— START OF Task material —

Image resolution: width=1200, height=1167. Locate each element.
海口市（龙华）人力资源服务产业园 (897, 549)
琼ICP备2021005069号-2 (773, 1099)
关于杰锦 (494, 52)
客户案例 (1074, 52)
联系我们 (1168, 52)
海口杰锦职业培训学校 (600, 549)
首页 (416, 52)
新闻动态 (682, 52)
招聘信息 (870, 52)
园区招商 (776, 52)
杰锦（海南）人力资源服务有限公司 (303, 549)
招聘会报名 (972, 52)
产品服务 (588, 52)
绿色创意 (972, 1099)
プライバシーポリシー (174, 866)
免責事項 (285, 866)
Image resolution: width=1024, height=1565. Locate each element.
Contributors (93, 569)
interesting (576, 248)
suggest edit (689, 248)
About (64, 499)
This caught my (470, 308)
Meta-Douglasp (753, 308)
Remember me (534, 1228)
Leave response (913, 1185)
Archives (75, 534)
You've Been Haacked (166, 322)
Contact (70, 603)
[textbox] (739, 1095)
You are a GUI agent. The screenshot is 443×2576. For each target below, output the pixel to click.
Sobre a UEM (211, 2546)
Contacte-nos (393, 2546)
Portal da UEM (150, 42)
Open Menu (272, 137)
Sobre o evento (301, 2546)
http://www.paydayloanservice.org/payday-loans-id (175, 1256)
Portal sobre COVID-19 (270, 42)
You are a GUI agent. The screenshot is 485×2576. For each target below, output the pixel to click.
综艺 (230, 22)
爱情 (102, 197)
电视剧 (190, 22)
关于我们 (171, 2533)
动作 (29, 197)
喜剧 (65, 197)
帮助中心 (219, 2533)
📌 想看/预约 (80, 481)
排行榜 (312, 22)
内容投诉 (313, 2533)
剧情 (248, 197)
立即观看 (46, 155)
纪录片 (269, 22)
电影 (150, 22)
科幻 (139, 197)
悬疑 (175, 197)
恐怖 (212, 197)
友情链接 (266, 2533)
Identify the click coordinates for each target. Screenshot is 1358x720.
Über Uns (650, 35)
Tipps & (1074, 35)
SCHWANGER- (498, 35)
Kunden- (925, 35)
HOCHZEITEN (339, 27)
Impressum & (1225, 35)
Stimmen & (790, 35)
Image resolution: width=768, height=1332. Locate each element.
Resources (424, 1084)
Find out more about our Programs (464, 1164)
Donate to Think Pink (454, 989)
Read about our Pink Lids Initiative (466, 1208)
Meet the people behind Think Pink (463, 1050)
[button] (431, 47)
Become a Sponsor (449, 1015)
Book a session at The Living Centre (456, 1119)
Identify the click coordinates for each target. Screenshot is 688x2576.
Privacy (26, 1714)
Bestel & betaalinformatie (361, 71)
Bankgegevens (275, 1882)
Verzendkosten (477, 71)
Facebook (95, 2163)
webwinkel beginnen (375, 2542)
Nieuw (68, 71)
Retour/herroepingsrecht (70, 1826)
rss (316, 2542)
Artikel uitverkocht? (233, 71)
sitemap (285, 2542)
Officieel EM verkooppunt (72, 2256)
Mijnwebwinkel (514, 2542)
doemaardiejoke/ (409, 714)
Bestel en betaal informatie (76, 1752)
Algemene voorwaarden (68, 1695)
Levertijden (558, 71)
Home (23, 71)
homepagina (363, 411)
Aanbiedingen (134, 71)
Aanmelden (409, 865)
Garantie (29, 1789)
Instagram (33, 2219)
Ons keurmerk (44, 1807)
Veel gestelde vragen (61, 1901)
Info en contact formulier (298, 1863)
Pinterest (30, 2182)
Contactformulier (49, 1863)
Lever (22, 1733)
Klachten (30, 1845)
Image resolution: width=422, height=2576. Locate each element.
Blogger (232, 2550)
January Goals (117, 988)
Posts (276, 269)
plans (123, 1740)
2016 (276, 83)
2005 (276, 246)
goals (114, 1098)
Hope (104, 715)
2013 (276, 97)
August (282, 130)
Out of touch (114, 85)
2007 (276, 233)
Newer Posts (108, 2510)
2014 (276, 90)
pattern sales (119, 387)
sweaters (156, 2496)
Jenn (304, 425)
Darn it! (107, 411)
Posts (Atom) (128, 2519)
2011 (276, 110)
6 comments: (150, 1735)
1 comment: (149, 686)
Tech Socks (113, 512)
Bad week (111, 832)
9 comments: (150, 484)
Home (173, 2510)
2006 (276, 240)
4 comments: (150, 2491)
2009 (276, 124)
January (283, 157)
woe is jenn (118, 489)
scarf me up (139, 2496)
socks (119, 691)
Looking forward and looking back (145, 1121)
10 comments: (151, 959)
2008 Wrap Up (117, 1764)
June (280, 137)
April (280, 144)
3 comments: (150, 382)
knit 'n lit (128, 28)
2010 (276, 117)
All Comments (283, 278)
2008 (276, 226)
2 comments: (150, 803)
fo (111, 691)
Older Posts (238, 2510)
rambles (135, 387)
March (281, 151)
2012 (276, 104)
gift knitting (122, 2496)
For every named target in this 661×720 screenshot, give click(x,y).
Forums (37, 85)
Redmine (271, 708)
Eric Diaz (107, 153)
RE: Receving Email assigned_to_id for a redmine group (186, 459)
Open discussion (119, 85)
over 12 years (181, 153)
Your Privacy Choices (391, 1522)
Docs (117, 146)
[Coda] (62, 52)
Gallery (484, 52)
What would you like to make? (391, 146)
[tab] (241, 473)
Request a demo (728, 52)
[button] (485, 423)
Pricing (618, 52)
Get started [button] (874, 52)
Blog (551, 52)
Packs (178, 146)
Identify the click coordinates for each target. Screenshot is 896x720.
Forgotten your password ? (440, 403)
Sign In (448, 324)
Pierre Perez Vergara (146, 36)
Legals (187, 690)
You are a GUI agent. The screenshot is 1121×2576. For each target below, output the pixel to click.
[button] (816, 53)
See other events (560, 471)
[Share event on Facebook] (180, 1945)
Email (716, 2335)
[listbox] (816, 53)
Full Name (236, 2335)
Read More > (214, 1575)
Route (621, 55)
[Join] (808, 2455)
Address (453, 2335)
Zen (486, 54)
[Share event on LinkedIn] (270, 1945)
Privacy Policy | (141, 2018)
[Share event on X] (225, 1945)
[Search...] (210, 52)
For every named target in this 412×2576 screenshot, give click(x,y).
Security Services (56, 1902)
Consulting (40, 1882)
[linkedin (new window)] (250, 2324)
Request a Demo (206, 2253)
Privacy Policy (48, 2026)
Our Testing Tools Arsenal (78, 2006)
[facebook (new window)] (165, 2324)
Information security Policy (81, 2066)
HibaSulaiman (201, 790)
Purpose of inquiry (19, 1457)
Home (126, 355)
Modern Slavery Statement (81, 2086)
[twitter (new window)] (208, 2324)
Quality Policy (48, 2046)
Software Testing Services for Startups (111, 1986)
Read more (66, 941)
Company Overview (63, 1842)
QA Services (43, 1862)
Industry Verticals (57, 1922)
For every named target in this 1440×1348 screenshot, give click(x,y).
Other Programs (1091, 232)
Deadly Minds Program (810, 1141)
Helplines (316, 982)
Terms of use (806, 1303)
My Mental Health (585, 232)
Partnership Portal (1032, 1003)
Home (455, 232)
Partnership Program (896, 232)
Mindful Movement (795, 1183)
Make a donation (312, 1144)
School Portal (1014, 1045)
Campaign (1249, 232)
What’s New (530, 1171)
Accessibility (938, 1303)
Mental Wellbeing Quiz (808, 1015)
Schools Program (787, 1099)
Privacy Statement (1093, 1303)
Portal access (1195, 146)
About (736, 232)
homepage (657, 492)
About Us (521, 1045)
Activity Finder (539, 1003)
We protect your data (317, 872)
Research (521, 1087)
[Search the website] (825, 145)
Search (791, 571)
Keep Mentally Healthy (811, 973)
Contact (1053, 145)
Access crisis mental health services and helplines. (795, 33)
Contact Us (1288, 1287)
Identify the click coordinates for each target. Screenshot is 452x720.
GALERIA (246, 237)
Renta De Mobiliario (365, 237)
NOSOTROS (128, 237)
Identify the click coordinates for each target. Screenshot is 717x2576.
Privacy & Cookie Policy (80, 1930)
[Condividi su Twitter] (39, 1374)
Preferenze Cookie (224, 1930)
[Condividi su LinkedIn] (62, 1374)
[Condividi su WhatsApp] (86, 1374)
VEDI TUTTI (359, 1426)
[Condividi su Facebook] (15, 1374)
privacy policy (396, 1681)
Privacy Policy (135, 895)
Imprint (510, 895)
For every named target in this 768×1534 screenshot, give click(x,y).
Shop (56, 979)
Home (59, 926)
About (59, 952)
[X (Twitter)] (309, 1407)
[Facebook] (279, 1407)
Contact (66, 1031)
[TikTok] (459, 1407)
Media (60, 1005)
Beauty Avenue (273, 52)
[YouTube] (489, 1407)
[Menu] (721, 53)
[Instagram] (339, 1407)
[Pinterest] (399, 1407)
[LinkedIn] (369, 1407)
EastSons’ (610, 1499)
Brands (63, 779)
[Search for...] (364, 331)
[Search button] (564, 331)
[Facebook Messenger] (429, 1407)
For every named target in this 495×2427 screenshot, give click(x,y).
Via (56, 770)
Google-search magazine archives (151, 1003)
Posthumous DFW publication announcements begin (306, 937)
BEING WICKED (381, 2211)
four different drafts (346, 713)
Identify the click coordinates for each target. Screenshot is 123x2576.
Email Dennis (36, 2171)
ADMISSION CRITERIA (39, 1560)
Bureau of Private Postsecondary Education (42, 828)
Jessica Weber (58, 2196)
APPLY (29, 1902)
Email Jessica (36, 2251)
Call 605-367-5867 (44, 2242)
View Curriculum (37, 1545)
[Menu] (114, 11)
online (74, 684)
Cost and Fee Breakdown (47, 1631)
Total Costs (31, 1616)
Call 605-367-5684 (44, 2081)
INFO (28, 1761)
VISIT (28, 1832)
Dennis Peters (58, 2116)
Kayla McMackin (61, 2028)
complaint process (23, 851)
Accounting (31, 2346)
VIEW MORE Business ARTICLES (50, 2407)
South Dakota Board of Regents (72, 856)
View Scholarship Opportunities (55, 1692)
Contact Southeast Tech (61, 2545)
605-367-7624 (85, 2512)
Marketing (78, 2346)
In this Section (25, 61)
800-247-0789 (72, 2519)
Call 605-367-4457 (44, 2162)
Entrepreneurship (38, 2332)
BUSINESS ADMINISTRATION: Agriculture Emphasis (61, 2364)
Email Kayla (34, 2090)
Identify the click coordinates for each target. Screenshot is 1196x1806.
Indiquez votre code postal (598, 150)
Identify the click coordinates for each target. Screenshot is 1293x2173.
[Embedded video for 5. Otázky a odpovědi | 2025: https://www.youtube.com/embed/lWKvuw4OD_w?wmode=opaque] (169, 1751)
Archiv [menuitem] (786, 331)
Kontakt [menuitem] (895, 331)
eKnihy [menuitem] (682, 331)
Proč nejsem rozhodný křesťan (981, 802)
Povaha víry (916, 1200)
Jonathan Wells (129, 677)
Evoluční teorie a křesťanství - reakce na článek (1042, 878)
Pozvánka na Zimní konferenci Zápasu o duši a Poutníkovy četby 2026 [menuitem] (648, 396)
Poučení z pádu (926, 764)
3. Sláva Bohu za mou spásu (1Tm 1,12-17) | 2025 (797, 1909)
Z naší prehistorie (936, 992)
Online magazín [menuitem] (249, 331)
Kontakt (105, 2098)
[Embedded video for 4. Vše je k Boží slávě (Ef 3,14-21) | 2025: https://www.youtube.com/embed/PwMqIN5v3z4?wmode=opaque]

— END OF Task material —

- [Work to do]
List every item from the line with "Tipps & (1074, 35)" to the line with "Instagram (33, 2219)", both included, as a JSON array of strings with one string per line, omitting blank lines.

- [Exercise output]
[
  "Tipps & (1074, 35)",
  "SCHWANGER- (498, 35)",
  "Kunden- (925, 35)",
  "HOCHZEITEN (339, 27)",
  "Impressum & (1225, 35)",
  "Stimmen & (790, 35)",
  "Image resolution: width=768, height=1332. Locate each element.",
  "Resources (424, 1084)",
  "Find out more about our Programs (464, 1164)",
  "Donate to Think Pink (454, 989)",
  "Read about our Pink Lids Initiative (466, 1208)",
  "Meet the people behind Think Pink (463, 1050)",
  "[button] (431, 47)",
  "Become a Sponsor (449, 1015)",
  "Book a session at The Living Centre (456, 1119)",
  "Identify the click coordinates for each target. Screenshot is 688x2576.",
  "Privacy (26, 1714)",
  "Bestel & betaalinformatie (361, 71)",
  "Bankgegevens (275, 1882)",
  "Verzendkosten (477, 71)",
  "Facebook (95, 2163)",
  "webwinkel beginnen (375, 2542)",
  "Nieuw (68, 71)",
  "Retour/herroepingsrecht (70, 1826)",
  "rss (316, 2542)",
  "Artikel uitverkocht? (233, 71)",
  "sitemap (285, 2542)",
  "Officieel EM verkooppunt (72, 2256)",
  "Mijnwebwinkel (514, 2542)",
  "doemaardiejoke/ (409, 714)",
  "Bestel en betaal informatie (76, 1752)",
  "Algemene voorwaarden (68, 1695)",
  "Levertijden (558, 71)",
  "Home (23, 71)",
  "homepagina (363, 411)",
  "Aanbiedingen (134, 71)",
  "Aanmelden (409, 865)",
  "Garantie (29, 1789)",
  "Instagram (33, 2219)"
]